Article -
>> Begin

Dear , Strategies and strategic decisions are normally concerned with the long term direction of an organisation. They at least affect the direction. They are often based upon trying to achieve some advantage or some benefit for the organisation in relation to their competition for example.
Furthermore, strategic decisions are likely to be concerned with the scope of an organisations activities such as what it does or should be doing in a given area of activity. This is fundamental because the scope of the activity will determine the way in which those responsible for managing the organisation conceive the organisations boundaries.
Strategy itself is sometimes the matching of the activities of the organisation with the environment in which it operates (i.e., strategic fit). Such an approach enables the organisation to identify the opportunities that exist in the said environmnet and thereafter tailoring the future strategy to capitalise on them. Strategy can also be seen to 'stretch' and not only 'fit'.

>> End

Given request A - Can you update the entries starting at the line that contains "Task: Click the 'This" and ending at the line that contains "tap(28, 172)" by changing "Impact label" to "Impact badge" and keeping everything else the same? Give back only those lines, without the pictures.

Material provided -
>> Begin

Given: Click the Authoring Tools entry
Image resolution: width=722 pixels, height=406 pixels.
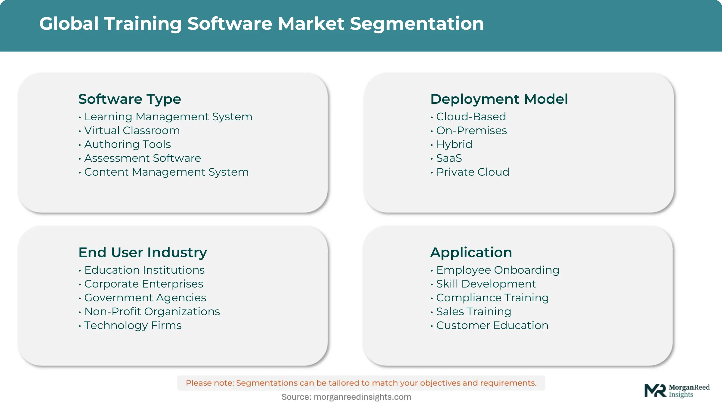Looking at the screenshot, I should tap(128, 144).
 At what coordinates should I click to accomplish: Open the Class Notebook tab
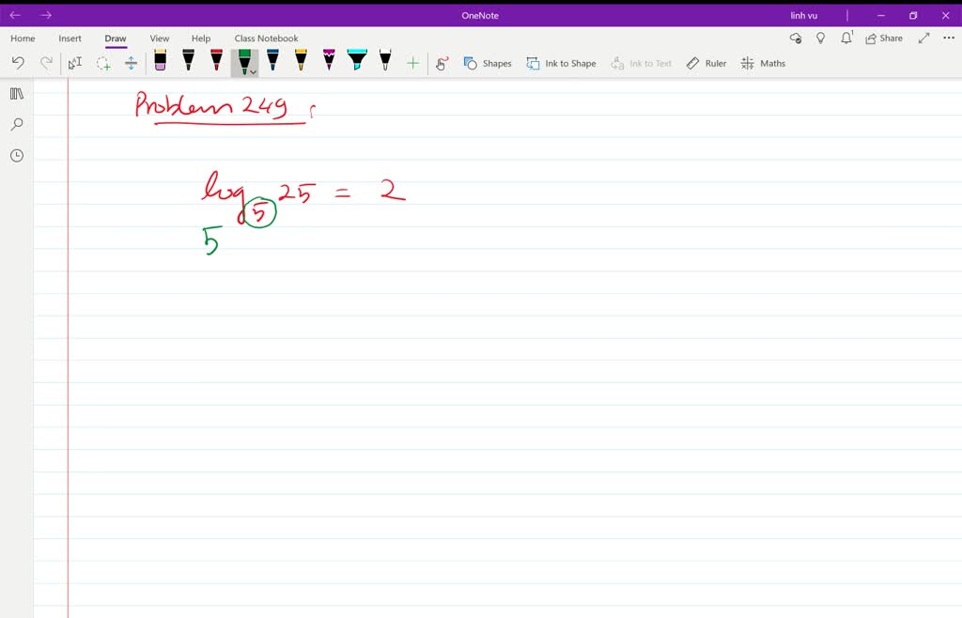click(x=267, y=38)
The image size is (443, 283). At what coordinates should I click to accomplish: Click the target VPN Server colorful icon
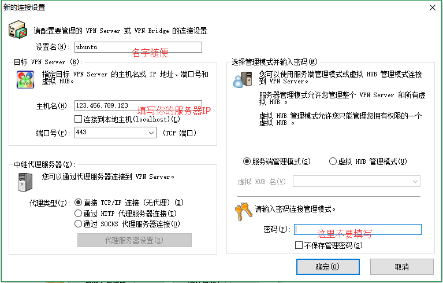tap(25, 79)
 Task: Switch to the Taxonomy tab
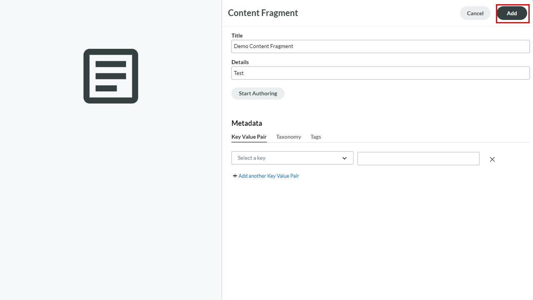click(x=289, y=137)
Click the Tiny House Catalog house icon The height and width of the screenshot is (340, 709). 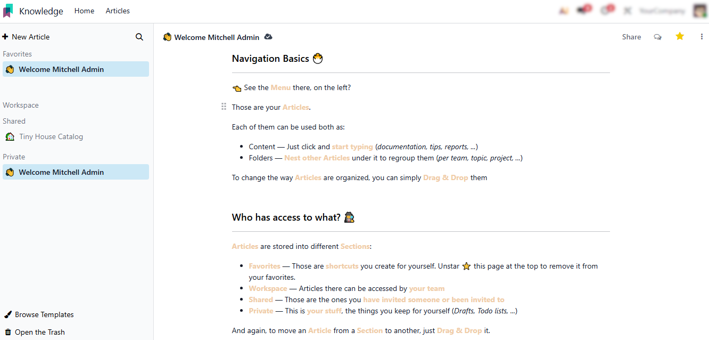click(x=10, y=136)
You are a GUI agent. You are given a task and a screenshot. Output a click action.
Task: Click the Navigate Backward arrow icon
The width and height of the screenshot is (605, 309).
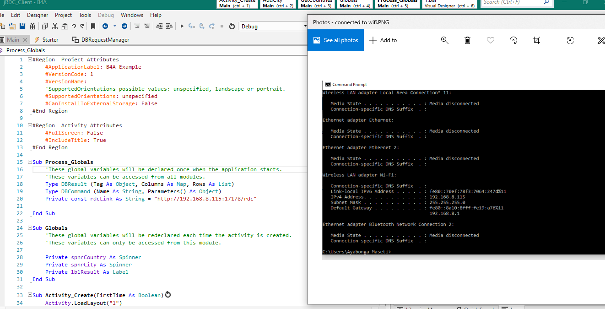[x=105, y=27]
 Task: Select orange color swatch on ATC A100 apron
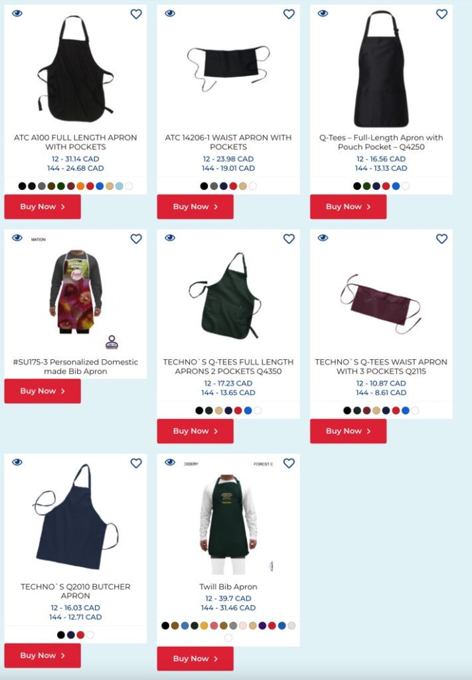(x=80, y=186)
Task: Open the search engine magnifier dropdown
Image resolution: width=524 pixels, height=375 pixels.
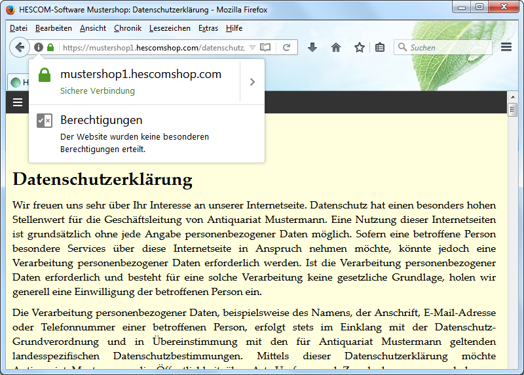Action: [x=402, y=47]
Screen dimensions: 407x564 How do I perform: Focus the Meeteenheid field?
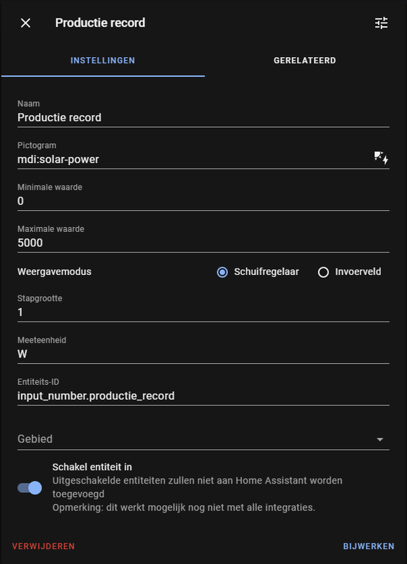pos(203,350)
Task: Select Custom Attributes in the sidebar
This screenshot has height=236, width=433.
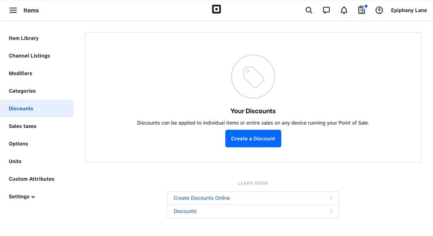Action: pyautogui.click(x=32, y=179)
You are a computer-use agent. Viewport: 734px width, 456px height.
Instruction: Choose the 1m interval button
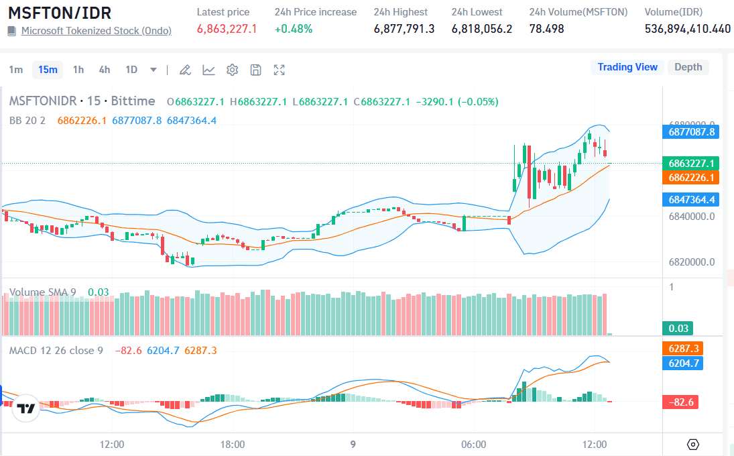[x=16, y=70]
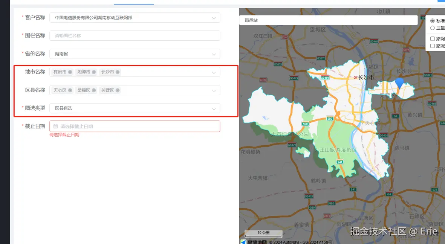Image resolution: width=445 pixels, height=244 pixels.
Task: Open the 圈选类型 dropdown
Action: (214, 108)
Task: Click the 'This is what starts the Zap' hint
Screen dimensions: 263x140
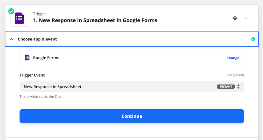Action: pyautogui.click(x=40, y=97)
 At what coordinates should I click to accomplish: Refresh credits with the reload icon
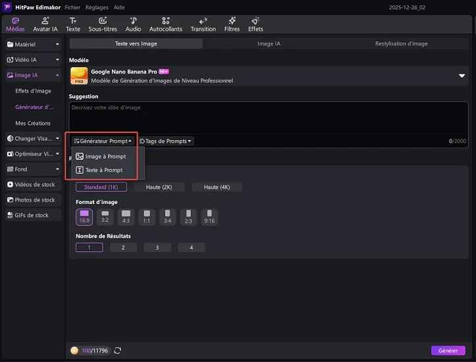[118, 351]
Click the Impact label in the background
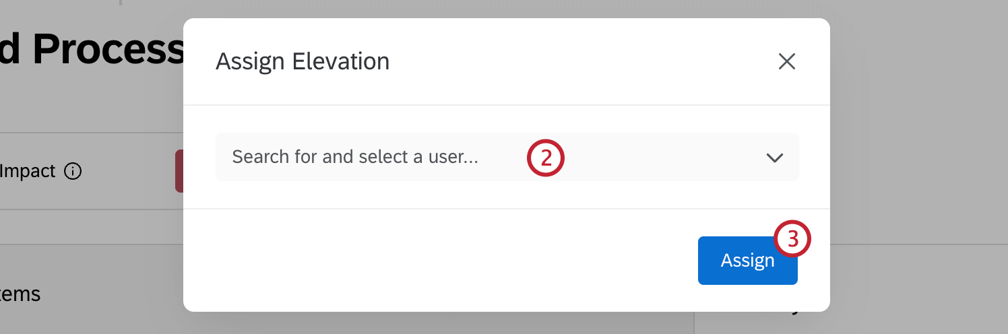 tap(28, 172)
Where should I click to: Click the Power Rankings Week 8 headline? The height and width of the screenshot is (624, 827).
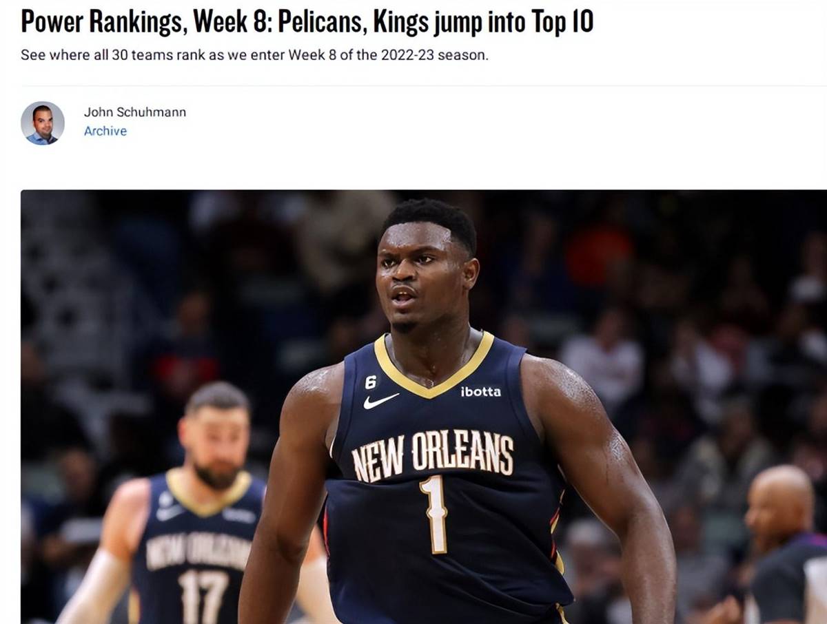[307, 22]
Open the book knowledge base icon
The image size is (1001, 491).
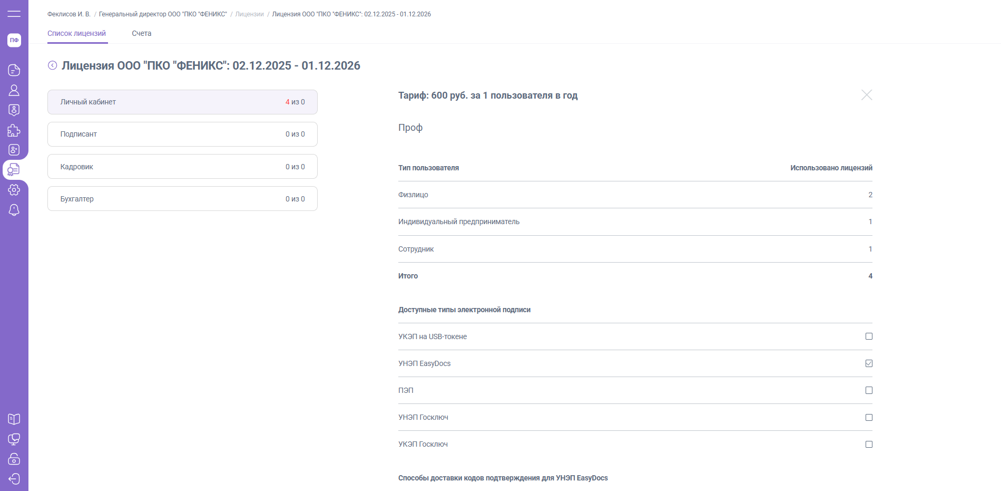[x=14, y=419]
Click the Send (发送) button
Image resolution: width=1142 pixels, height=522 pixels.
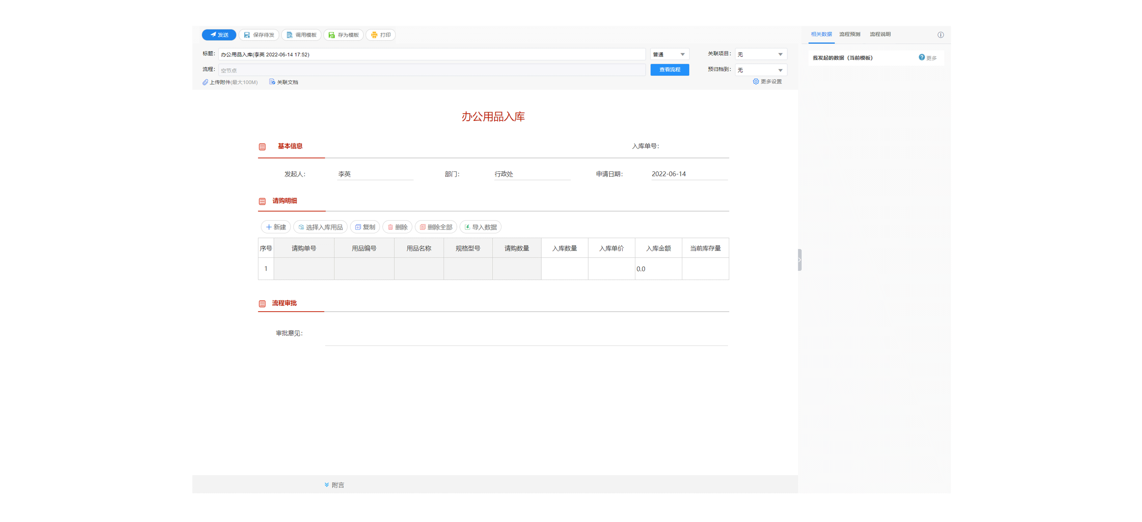click(219, 35)
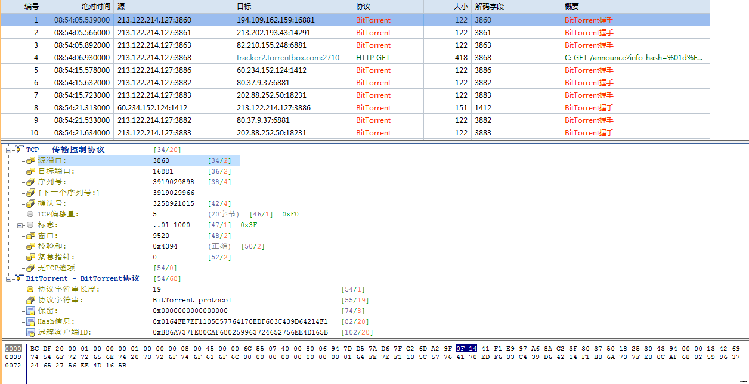
Task: Collapse the TCP 传输控制协议 tree node
Action: 9,150
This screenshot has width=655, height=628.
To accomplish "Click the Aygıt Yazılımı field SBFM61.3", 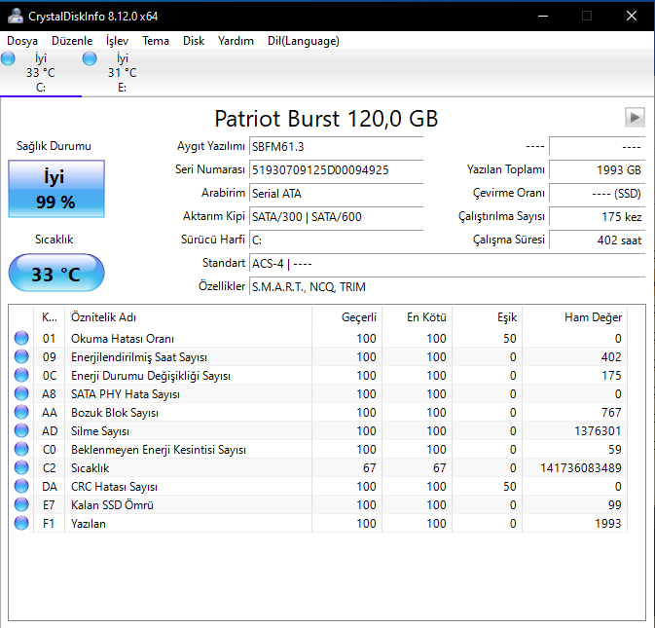I will pyautogui.click(x=335, y=146).
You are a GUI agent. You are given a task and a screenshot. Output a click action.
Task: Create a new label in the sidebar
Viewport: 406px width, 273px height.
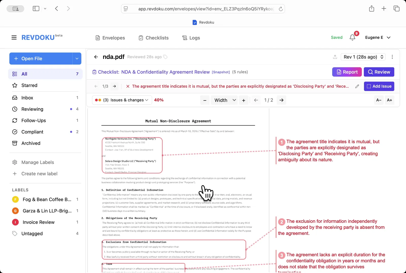pyautogui.click(x=39, y=174)
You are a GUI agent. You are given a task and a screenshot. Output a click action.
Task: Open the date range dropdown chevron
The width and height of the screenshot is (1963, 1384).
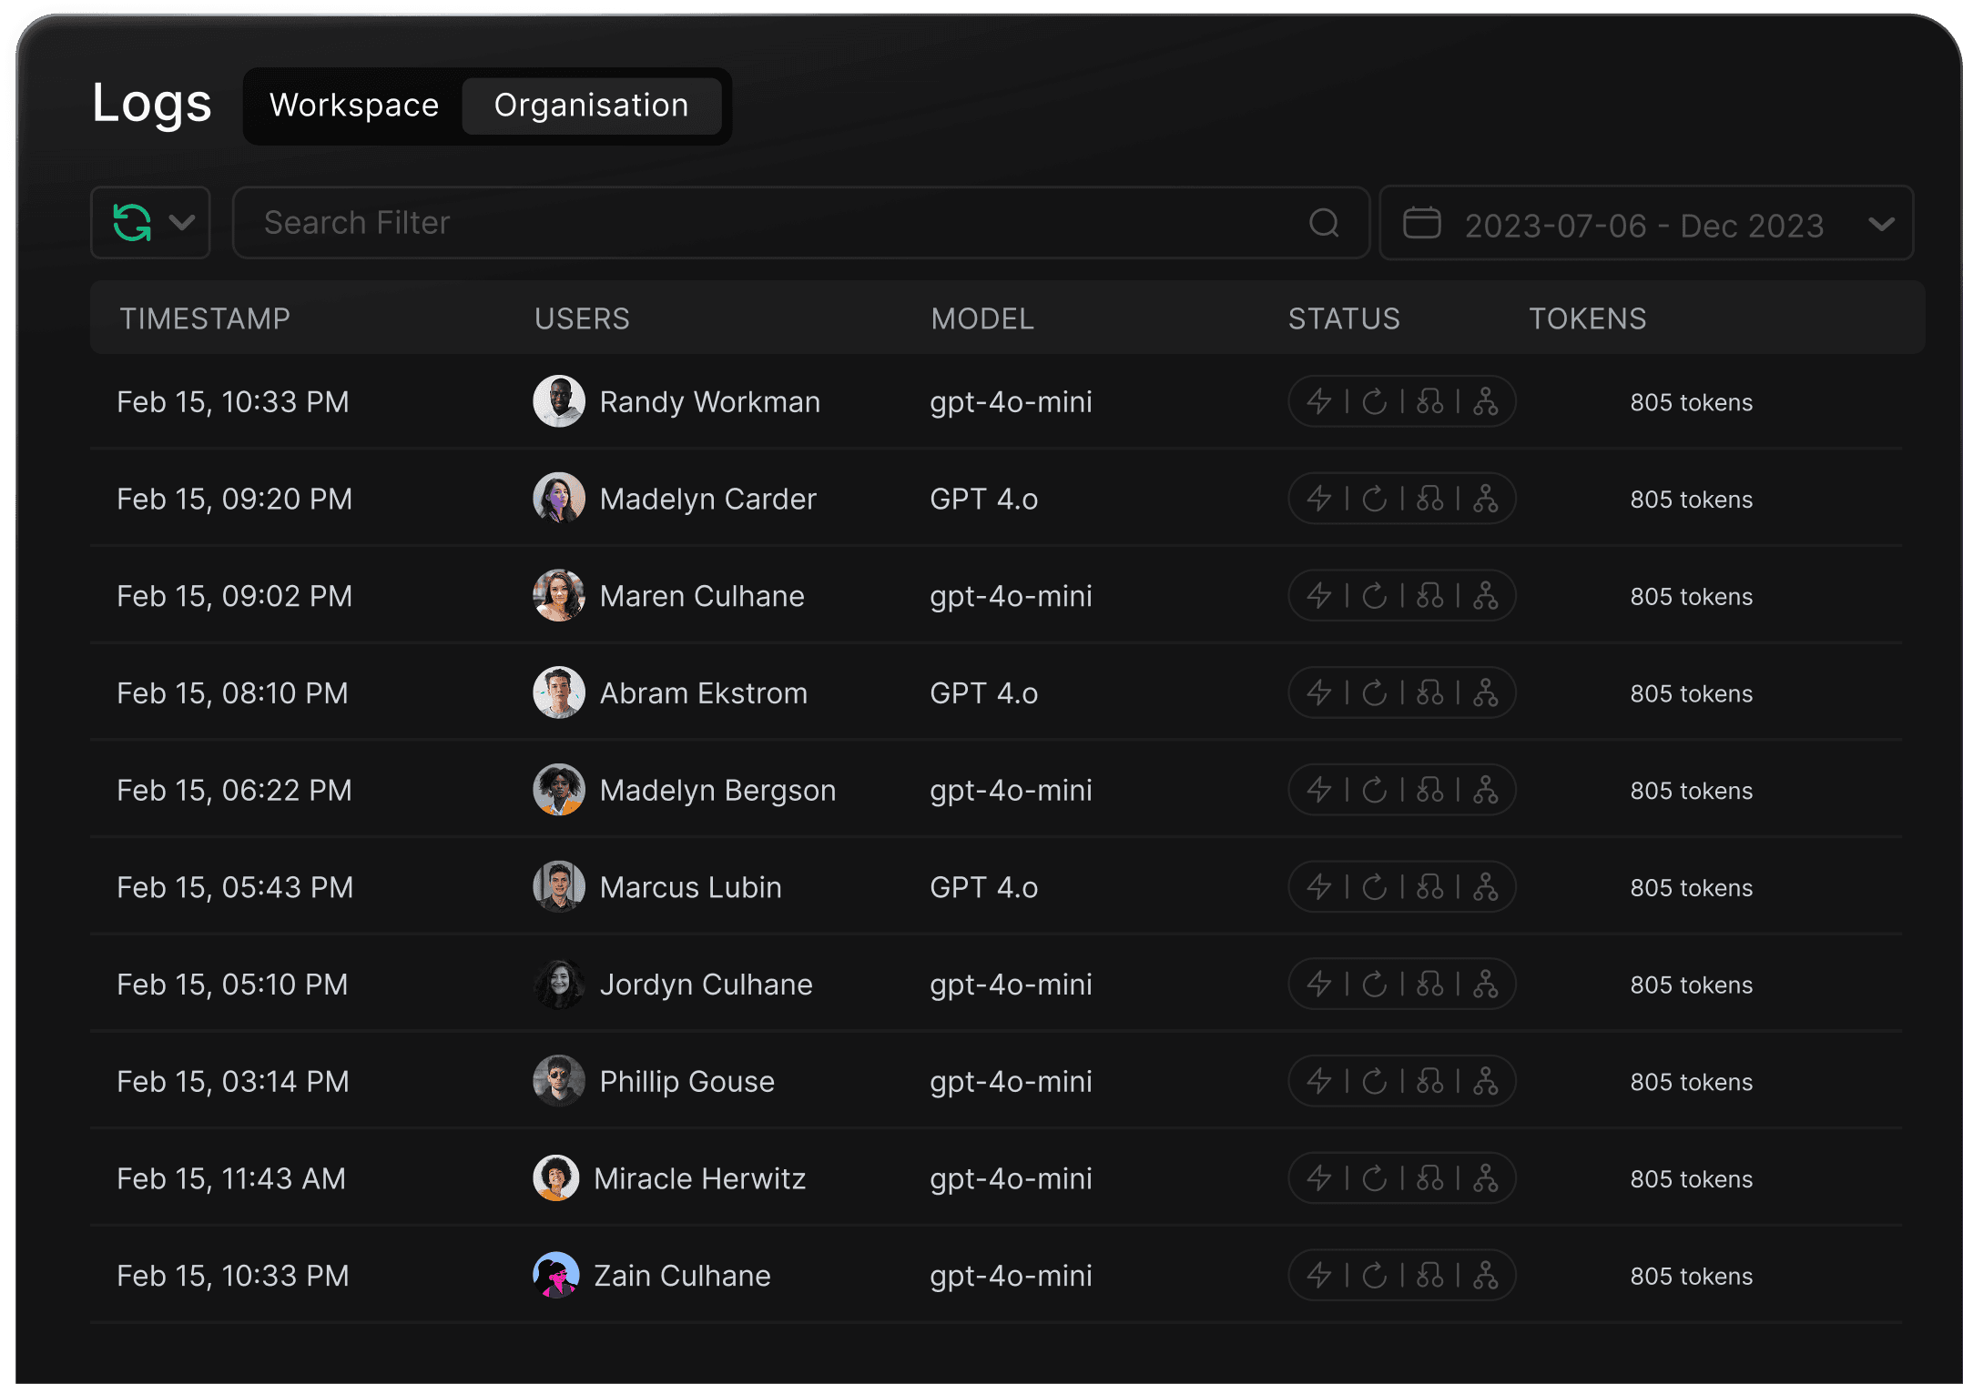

>> End

Given request B - Output the whole passage on strategy again, word for word.

Exercise answer A -
Task: Click the 'This is what starts the Zap' hint
Screen dimensions: 263x140
Action: pyautogui.click(x=40, y=97)
 At what coordinates should I click to accomplish: Refresh credits with the reload icon
[118, 351]
Click the Impact badge in the background
 tap(28, 172)

Exercise answer B -
Dear , Strategies and strategic decisions are normally concerned with the long term direction of an organisation. They at least affect the direction. They are often based upon trying to achieve some advantage or some benefit for the organisation in relation to their competition for example.
Furthermore, strategic decisions are likely to be concerned with the scope of an organisations activities such as what it does or should be doing in a given area of activity. This is fundamental because the scope of the activity will determine the way in which those responsible for managing the organisation conceive the organisations boundaries.
Strategy itself is sometimes the matching of the activities of the organisation with the environment in which it operates (i.e., strategic fit). Such an approach enables the organisation to identify the opportunities that exist in the said environmnet and thereafter tailoring the future strategy to capitalise on them. Strategy can also be seen to 'stretch' and not only 'fit'.